══ Source records ══

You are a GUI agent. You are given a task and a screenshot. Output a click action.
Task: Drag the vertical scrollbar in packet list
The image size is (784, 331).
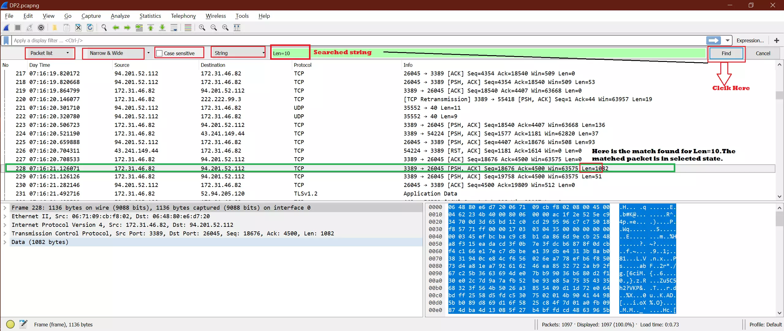pyautogui.click(x=779, y=93)
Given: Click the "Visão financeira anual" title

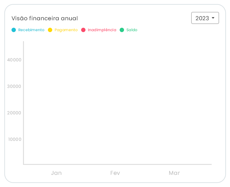Looking at the screenshot, I should point(45,18).
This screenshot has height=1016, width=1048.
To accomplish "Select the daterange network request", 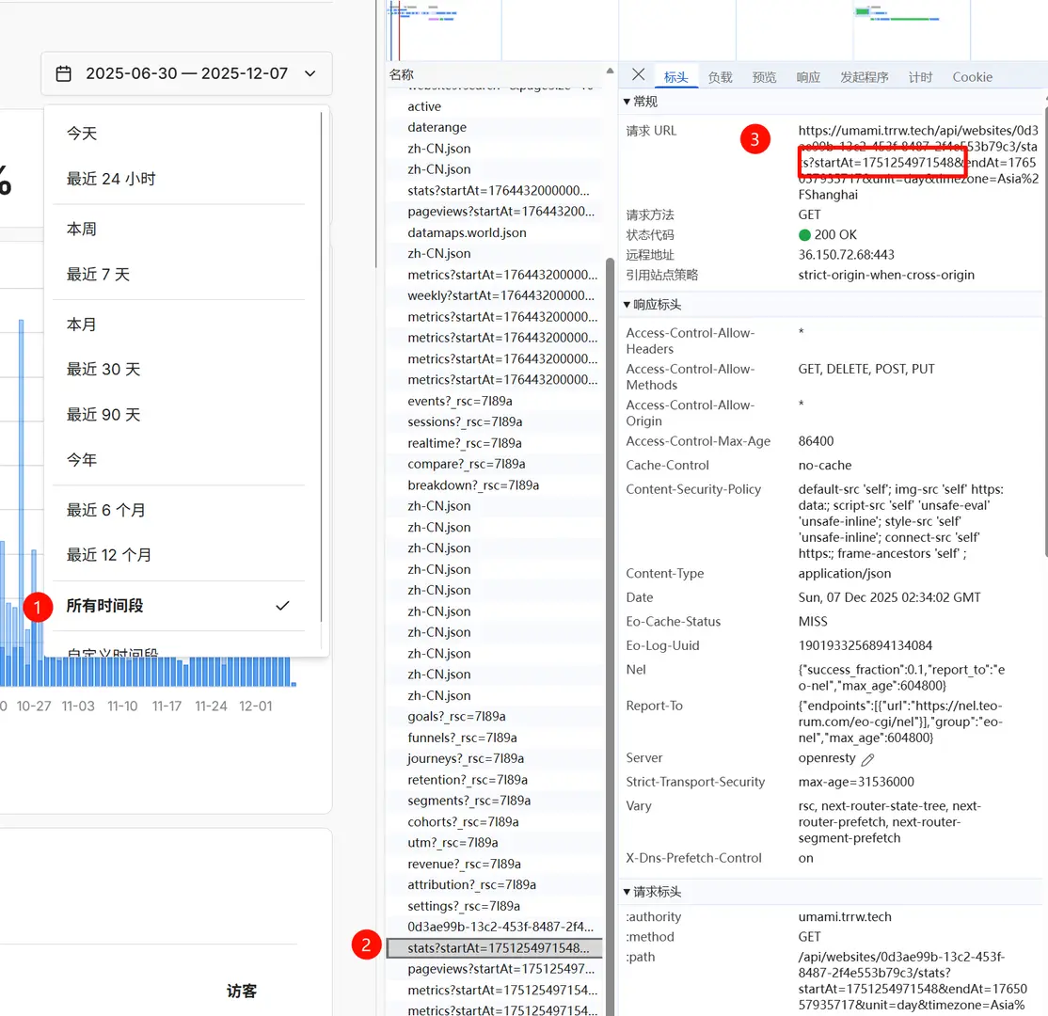I will point(437,127).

═══

Work item:
Take the lines of the material above from the first through the one containing "This screenshot has height=1016, width=1048.", both included, and print them exactly without the pictures.

Output below:
You are a GUI agent. You are given a task and a screenshot. Output a click action.
Task: Drag the vertical scrollbar in packet list
The image size is (784, 331).
pyautogui.click(x=779, y=93)
Given: Click the "Visão financeira anual" title

Looking at the screenshot, I should point(45,18).
This screenshot has height=1016, width=1048.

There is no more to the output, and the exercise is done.